[Data for processing — start]
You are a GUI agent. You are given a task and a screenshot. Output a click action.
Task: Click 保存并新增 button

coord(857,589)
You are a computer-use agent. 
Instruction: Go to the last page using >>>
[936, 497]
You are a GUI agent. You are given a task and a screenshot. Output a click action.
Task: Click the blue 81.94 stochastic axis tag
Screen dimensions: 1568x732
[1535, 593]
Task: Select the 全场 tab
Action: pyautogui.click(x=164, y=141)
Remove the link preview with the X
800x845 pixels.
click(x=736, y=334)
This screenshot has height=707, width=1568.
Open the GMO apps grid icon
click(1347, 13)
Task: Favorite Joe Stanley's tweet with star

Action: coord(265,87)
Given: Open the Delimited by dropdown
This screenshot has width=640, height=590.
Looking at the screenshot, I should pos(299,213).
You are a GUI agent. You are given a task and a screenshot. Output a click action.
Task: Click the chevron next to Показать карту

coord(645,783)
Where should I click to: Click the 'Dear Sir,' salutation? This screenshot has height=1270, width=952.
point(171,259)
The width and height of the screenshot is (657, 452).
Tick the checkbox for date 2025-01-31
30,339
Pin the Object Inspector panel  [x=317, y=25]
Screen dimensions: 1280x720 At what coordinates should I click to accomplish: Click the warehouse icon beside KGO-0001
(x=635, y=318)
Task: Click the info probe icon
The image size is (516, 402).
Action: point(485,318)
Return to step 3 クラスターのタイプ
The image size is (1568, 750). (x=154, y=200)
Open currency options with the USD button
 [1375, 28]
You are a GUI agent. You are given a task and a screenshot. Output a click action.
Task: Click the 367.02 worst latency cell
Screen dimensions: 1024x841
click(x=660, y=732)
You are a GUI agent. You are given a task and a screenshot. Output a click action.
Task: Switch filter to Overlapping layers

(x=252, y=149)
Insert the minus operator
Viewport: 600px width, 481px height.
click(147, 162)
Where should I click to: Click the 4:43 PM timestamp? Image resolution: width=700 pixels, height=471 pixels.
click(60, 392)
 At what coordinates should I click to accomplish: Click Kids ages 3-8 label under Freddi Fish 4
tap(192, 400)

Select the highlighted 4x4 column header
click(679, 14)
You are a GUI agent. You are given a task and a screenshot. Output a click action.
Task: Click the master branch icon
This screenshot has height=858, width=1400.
[Data for processing — finish]
Word for word, copy out the entries.

You are a GUI agent. You are given a task and a screenshot. Output a click action.
Task: Click 保存并新增 button

coord(857,589)
You are a computer-use agent. 
Instruction: Go to the last page using >>>
[936, 497]
You are a GUI agent. You are given a task and a screenshot. Output a click action.
Task: Click the blue 81.94 stochastic axis tag
Screen dimensions: 1568x732
[1535, 593]
Task: Select the 全场 tab
Action: pyautogui.click(x=164, y=141)
Remove the link preview with the X
800x845 pixels.
click(x=736, y=334)
This screenshot has height=707, width=1568.
Open the GMO apps grid icon
click(1347, 13)
Task: Favorite Joe Stanley's tweet with star

Action: coord(265,87)
Given: Open the Delimited by dropdown
This screenshot has width=640, height=590.
Looking at the screenshot, I should pos(299,213).
You are a GUI agent. You are given a task and a screenshot. Output a click action.
Task: Click the chevron next to Показать карту

coord(645,783)
Where should I click to: Click the 'Dear Sir,' salutation? This screenshot has height=1270, width=952.
point(171,259)
The width and height of the screenshot is (657, 452).
Tick the checkbox for date 2025-01-31
30,339
Pin the Object Inspector panel  [x=317, y=25]
Screen dimensions: 1280x720 At what coordinates should I click to accomplish: Click the warehouse icon beside KGO-0001
(x=635, y=318)
Task: Click the info probe icon
The image size is (516, 402).
Action: point(485,318)
Return to step 3 クラスターのタイプ
The image size is (1568, 750). (x=154, y=200)
Open currency options with the USD button
 [1375, 28]
You are a GUI agent. You are given a task and a screenshot. Output a click action.
Task: Click the 367.02 worst latency cell
Screen dimensions: 1024x841
click(x=660, y=732)
You are a GUI agent. You are given a task and a screenshot. Output a click action.
Task: Switch filter to Overlapping layers

(x=252, y=149)
Insert the minus operator
Viewport: 600px width, 481px height.
click(147, 162)
Where should I click to: Click the 4:43 PM timestamp? Image resolution: width=700 pixels, height=471 pixels.
click(60, 392)
 At what coordinates should I click to accomplish: Click Kids ages 3-8 label under Freddi Fish 4
tap(192, 400)

Select the highlighted 4x4 column header
click(679, 14)
You are a GUI agent. You are given a task and a screenshot. Output a click action.
Task: Click the master branch icon
This screenshot has height=858, width=1400.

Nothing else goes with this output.